Maria would love a look-alike brother, wouldn’t she?

From: A To: O Subject: Re: “Meet Our New Foster: Boris “The Bachelor” 
He looks adorable. We could let him meet up with Roo [Maria’s nickname] sometime and see where it goes. ;) If we were to adopt him, maybe we could make him some ear extensions?
(Maria is perplexed by Radar's 'bat ears')
 We asked a lot of questions about Boris during that Sunday’s Sociabulls walk. After the walk we introduced the two potential life mates. Everyone was smitten.
Text 1 (slightly edited) From: O To: A 
Hi A! Thanks for visiting yesterday; it was great to see you both. Just wanted to let you know that we talked it over and think Boris would be a great fit.
During our foster-to-adopt period we wanted to make sure that Boris would integrate easily into our daily life. He received the seal of approval from our dog-walker, the cleaning lady and from my parents and their dog; who dog-sit for us on occasion.

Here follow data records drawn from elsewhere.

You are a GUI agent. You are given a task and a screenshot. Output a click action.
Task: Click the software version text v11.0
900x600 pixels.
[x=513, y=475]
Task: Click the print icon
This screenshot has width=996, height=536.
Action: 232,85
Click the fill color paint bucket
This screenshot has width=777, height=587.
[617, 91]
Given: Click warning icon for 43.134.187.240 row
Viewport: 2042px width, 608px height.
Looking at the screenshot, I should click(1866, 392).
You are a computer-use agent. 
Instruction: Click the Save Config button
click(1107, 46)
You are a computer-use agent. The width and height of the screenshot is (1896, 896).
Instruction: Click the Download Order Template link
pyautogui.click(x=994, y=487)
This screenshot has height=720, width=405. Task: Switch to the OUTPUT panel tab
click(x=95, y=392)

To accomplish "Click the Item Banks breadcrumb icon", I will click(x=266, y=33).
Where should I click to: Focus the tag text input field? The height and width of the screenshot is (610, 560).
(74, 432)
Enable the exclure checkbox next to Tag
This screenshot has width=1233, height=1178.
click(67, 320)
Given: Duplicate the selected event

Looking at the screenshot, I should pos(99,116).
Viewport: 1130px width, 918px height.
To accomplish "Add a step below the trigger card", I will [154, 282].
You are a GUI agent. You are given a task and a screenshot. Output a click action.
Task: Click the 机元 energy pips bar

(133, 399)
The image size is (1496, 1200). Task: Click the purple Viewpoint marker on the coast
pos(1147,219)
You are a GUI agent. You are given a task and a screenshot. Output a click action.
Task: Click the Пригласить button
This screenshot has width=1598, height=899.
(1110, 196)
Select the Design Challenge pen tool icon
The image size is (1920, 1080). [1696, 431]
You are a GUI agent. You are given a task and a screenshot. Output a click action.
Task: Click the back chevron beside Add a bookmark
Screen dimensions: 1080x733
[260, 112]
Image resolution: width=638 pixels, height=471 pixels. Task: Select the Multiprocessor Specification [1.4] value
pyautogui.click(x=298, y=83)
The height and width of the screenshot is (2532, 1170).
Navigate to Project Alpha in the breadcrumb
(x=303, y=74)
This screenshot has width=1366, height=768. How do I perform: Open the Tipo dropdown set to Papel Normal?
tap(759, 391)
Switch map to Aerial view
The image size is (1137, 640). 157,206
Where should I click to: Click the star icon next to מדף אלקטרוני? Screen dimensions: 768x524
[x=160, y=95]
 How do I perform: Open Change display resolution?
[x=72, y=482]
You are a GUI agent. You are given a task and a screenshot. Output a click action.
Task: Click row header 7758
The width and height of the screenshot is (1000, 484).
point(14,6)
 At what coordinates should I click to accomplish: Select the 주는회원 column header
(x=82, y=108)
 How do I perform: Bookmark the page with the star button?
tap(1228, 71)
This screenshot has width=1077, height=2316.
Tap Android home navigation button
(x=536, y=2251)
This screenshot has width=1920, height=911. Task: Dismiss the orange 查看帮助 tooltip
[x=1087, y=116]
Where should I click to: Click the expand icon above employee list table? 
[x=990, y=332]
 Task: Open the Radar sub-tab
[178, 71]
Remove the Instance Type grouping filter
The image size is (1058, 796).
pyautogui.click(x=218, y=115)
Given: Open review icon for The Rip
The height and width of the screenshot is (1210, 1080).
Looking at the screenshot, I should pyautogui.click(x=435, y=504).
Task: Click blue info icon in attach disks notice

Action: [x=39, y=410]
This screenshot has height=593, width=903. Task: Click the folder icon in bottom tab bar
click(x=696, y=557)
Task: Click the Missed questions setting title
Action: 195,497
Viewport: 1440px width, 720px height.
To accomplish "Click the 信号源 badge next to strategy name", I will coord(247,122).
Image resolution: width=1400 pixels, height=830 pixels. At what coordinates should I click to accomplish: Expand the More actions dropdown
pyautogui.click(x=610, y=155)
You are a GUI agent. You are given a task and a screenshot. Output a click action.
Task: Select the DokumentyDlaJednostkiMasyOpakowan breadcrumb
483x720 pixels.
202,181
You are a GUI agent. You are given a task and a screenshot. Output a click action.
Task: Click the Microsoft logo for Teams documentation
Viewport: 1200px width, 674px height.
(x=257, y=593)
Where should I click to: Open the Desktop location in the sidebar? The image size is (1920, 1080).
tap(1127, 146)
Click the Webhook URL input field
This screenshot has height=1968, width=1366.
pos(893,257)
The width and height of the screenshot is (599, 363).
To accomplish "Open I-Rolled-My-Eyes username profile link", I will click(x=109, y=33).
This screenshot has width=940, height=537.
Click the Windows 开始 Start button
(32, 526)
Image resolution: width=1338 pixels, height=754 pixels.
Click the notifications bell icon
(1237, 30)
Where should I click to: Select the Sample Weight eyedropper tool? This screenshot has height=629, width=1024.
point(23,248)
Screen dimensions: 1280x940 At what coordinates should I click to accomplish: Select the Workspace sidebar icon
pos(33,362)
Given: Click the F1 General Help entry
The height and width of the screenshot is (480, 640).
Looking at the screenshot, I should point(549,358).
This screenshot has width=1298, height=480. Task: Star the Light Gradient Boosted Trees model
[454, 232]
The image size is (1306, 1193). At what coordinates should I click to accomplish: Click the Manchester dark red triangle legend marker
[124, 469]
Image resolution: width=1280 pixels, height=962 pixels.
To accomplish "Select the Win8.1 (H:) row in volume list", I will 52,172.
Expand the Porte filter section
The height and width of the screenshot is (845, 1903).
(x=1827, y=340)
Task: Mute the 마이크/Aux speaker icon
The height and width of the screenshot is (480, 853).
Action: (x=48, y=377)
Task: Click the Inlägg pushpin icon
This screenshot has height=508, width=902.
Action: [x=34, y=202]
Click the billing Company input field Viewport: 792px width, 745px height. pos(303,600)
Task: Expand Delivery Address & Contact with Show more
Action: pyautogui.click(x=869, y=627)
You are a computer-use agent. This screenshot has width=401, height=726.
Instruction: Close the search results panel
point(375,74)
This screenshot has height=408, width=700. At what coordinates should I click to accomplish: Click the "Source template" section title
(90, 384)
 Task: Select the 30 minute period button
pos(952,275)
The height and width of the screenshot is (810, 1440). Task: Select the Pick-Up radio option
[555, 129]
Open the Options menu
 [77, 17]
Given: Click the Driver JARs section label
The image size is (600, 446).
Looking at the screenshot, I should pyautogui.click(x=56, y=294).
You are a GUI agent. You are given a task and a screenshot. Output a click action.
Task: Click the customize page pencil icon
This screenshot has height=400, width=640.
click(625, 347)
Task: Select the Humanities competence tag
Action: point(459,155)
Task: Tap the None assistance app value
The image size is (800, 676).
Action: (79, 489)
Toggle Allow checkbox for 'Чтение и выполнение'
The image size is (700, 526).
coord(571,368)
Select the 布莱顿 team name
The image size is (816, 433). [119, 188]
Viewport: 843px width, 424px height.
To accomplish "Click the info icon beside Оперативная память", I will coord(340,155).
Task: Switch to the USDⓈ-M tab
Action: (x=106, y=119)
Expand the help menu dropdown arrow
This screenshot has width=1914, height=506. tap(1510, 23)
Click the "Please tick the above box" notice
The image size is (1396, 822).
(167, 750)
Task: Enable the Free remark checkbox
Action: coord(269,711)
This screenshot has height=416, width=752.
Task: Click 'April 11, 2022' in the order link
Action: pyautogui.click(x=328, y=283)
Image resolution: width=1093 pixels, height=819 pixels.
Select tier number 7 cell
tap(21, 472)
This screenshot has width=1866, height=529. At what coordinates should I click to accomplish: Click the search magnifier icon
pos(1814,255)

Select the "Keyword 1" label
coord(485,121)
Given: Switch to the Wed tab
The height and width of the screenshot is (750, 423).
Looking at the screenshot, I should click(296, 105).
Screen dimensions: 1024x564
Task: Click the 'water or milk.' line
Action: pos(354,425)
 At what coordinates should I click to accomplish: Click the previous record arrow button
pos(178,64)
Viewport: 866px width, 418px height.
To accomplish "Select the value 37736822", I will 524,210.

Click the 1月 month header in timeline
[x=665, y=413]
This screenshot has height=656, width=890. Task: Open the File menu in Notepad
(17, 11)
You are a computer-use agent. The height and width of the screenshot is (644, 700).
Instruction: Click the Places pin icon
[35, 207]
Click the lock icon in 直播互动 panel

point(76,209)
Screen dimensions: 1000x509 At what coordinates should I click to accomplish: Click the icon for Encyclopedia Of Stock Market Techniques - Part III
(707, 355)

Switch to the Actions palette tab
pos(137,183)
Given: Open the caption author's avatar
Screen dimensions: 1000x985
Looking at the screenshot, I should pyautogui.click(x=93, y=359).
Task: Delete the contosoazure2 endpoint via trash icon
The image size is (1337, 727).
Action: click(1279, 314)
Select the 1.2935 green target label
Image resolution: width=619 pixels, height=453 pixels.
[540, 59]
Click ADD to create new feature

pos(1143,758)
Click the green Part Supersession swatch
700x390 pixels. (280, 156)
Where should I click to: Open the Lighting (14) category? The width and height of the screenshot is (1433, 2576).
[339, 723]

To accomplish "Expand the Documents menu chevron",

His goofy, sweet nature is the other half to Maria’s sassy personality. He continues to charm us with his silly antics and makes friends wherever he goes. Most importantly, he fulfills all the major points on the perfect-for-us list and adds a whole lotta happy to our house. We are so glad to make Boris, now Radar, a part of our family.
*Email A is the SO; text A is Boris’ foster mom 
 We are so excited for Boris/Radar, Maria and their family. And the best part is, we will still get to see him on SociaBulls walks!